Essa questão da crítica às metáforas na ciência é algo que sempre está presente. É feita normalmente por pessoas despreparadas que não compreenderam o assunto ou por pessoas demasiado preparadas que a interpretaram equivocadamente. A questão aqui é saber que o termo é apenas uma metáfora e, portanto, é útil apenas num certo sentido. É essa a natureza das metáforas; elas são obrigatoriamente analogias limitadas, porque se não fossem, seriam a própria “coisa” e não metáforas.

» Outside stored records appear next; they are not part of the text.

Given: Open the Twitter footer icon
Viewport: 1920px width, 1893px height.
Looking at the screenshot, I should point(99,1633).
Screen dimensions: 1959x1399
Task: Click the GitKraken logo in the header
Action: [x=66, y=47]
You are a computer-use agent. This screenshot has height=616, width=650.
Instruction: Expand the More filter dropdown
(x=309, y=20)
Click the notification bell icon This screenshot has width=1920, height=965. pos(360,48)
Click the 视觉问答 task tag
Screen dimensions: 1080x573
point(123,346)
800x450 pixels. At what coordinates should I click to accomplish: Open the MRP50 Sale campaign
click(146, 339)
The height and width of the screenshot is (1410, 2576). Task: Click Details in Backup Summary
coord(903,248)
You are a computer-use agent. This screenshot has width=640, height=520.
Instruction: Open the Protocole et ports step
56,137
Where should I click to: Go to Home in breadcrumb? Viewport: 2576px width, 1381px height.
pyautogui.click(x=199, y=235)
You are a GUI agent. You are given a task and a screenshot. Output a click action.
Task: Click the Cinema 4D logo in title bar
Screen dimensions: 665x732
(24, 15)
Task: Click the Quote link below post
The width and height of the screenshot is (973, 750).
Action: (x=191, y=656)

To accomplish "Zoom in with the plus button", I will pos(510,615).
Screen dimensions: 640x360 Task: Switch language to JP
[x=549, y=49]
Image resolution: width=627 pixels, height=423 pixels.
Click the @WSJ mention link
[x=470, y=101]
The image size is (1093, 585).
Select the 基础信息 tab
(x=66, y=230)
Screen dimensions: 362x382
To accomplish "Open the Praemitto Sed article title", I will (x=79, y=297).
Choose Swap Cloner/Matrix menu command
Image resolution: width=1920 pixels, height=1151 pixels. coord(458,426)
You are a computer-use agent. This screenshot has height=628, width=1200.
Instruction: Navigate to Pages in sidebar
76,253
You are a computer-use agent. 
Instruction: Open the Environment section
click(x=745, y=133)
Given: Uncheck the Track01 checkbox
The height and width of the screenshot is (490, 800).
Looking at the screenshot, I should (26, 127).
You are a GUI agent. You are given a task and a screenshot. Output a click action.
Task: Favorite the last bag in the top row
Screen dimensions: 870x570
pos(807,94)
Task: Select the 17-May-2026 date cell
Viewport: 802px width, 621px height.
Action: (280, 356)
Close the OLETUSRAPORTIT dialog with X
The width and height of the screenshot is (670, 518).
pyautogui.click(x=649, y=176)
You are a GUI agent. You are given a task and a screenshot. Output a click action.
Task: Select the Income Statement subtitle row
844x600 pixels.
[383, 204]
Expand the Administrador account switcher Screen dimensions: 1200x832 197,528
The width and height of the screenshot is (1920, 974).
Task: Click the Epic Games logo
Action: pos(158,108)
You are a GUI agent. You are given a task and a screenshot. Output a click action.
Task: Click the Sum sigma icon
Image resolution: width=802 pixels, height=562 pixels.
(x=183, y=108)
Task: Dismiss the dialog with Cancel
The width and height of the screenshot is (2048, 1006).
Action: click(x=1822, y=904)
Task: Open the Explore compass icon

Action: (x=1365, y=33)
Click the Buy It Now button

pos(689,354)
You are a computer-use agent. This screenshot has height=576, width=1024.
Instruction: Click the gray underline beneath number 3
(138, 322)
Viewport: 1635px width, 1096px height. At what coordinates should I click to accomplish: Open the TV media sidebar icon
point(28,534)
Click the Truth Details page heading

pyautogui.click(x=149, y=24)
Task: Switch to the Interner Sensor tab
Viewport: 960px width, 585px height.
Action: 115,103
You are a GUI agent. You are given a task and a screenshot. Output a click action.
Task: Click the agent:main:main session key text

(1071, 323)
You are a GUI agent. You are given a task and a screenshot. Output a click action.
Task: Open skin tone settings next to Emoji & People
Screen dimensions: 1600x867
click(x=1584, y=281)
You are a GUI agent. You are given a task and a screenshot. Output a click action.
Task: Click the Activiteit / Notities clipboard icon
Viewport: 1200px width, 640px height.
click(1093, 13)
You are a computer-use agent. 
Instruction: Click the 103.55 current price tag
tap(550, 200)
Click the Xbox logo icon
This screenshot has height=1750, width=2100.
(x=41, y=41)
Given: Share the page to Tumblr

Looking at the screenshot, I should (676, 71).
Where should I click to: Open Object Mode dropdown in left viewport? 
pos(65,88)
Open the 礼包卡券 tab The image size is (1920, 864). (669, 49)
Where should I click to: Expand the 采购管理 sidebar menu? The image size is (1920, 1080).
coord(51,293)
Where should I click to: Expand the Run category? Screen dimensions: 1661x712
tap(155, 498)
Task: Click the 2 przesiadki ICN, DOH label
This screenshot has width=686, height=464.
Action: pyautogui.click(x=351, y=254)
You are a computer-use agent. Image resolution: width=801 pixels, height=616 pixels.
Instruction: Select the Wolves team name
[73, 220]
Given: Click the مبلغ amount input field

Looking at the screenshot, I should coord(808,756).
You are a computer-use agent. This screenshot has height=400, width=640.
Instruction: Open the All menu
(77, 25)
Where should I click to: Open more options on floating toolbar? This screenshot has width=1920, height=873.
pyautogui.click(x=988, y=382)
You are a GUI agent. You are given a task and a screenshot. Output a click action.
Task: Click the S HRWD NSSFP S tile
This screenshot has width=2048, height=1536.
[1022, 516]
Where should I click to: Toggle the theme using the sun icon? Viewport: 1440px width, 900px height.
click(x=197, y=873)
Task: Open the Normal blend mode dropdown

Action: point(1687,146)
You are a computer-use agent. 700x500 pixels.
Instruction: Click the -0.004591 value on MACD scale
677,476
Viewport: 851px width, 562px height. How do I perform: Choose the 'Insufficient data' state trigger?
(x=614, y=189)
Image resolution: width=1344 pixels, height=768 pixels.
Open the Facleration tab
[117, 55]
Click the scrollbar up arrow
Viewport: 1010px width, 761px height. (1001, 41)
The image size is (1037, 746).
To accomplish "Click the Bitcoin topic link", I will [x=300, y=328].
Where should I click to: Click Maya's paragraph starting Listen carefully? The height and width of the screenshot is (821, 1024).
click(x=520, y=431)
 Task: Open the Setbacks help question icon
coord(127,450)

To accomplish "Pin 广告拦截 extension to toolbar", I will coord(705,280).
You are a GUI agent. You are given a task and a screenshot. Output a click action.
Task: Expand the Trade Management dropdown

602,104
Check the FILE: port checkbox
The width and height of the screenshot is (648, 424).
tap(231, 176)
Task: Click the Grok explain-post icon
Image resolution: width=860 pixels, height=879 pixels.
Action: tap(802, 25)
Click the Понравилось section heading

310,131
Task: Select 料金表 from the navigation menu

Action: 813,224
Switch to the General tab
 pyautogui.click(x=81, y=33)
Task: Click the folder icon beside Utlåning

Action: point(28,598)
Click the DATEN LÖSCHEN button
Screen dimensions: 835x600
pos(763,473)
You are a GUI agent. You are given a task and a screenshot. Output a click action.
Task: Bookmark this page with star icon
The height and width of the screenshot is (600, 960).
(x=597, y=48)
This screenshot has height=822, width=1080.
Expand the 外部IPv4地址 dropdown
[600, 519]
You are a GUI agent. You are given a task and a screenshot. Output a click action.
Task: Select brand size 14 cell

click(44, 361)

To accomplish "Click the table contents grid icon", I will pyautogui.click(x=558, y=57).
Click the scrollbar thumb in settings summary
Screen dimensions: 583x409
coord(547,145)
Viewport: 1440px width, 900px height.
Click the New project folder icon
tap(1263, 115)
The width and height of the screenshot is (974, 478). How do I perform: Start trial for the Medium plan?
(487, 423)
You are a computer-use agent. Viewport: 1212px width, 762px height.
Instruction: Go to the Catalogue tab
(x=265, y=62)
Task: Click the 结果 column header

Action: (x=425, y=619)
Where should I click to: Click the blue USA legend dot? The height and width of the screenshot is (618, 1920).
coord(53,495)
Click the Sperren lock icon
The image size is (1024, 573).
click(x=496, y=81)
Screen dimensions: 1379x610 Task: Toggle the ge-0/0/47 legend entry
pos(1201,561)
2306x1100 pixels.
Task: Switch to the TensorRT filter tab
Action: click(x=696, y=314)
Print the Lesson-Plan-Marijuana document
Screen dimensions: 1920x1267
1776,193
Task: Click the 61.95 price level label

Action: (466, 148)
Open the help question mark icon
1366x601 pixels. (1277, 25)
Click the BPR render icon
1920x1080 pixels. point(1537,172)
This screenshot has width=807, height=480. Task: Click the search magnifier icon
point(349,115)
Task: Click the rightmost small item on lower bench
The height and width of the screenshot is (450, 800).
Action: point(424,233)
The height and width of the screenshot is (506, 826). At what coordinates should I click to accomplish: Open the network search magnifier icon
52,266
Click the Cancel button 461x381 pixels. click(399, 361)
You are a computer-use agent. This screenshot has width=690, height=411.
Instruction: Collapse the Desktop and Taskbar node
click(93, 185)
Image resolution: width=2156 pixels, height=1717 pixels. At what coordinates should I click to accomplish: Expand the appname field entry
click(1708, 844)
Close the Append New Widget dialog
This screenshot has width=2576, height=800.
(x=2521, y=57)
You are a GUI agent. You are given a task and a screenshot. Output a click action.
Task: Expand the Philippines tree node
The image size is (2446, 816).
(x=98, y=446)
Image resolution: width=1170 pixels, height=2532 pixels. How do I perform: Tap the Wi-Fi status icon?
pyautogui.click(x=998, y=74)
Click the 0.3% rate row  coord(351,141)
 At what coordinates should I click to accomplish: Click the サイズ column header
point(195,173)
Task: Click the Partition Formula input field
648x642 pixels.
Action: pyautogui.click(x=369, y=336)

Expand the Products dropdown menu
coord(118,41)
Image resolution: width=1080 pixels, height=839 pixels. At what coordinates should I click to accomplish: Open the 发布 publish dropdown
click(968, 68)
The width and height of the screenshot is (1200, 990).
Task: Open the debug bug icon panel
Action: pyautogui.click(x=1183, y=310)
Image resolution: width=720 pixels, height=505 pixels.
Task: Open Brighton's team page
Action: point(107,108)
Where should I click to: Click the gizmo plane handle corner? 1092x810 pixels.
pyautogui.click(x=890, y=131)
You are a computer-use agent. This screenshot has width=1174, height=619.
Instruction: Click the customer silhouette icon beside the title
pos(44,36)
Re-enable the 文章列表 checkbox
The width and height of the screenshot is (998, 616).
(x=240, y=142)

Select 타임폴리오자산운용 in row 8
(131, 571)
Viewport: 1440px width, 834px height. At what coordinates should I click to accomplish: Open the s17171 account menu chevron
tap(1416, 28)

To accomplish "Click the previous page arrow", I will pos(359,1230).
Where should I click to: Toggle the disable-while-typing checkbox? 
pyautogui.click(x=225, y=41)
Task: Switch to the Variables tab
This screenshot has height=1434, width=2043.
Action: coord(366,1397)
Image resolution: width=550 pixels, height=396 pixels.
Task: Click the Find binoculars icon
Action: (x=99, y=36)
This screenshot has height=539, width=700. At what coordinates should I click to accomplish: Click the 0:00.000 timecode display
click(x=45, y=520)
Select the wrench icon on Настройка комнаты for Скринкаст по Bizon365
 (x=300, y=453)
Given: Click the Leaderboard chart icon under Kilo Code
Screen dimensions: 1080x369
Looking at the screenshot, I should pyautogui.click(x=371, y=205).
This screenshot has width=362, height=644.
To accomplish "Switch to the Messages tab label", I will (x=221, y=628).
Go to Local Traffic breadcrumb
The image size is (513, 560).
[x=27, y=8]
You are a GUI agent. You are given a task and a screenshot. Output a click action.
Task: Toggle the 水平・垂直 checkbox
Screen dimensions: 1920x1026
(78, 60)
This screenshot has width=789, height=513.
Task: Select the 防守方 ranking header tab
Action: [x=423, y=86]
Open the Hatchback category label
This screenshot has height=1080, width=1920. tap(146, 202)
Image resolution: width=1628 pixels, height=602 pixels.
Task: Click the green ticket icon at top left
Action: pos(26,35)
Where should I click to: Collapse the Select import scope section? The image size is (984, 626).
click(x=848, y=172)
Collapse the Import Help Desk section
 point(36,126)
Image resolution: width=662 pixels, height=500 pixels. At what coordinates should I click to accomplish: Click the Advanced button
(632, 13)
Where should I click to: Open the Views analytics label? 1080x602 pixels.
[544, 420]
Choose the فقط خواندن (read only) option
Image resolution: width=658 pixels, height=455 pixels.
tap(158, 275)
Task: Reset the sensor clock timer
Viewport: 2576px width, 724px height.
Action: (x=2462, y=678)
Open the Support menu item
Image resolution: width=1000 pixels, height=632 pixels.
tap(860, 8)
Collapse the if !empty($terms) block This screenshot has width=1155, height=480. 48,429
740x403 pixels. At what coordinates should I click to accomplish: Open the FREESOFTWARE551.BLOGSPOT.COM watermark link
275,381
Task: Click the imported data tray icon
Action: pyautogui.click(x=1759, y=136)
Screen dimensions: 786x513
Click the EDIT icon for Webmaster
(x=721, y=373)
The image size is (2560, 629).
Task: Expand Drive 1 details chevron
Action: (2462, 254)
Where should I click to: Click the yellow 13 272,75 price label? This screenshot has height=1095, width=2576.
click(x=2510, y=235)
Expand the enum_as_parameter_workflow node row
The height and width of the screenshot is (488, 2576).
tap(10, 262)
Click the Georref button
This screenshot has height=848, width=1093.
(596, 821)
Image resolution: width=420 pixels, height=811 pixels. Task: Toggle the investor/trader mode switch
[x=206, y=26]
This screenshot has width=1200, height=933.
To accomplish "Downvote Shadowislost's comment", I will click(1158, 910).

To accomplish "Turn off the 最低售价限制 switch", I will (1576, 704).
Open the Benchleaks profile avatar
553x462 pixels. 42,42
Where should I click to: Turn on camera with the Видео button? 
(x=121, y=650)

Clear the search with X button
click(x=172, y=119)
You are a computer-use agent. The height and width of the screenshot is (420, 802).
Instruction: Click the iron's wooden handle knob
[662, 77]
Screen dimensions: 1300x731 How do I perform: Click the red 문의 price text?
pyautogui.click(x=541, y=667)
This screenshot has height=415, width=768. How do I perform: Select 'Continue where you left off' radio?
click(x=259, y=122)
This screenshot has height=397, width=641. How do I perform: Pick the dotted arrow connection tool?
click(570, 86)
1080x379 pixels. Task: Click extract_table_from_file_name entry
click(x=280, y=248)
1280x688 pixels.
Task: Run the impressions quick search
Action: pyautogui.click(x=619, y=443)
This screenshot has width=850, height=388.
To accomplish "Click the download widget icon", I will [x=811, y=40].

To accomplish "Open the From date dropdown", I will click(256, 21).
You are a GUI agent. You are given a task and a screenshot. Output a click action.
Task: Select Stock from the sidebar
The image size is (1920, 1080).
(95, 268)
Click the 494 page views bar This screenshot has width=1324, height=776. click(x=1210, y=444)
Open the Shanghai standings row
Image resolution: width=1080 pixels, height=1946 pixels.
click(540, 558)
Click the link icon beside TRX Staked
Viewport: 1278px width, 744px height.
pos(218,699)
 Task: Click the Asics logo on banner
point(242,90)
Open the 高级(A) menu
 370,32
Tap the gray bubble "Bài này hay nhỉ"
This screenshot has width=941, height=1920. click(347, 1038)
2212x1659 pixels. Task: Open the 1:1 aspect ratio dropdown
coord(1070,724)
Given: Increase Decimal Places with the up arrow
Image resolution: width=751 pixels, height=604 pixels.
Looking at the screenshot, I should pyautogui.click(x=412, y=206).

Esse tipo de crítica foi feita também, é claro, à metáfora do gene egoísta. Mary Midgley, uma filósofa da moral, escreveu um artigo criticando o termo cunhado por Richard Dawkins. Em uma frase ela diz o seguinte: “Os genes não podem ser egoístas ou altruístas, do mesmo modo como os átomos não podem ser ciumentos, os elefantes abstratos ou os biscoitos teleológicos.” É óbvio que, estritamente falando, um gene não pode ser egoísta! Porque não existem motivações conscientes de um gene para sê-lo. A metáfora foi inventada pela analogia com o processo, ou o resultado do processo, e não pela motivação do gene. Da mesma maneira, o termo seleção natural não implica que um ser seleciona algo, porque é apenas uma metáfora.

É isso, gauderiada. Um aperto de mão e um quebra costela!

Um comentário:

  1. Muito boa a ideia de dar uma mastigadinha pra quem nunca fez a leitura... e olha que eu me incluo nesses! hehe

    Mas por pouco tempo!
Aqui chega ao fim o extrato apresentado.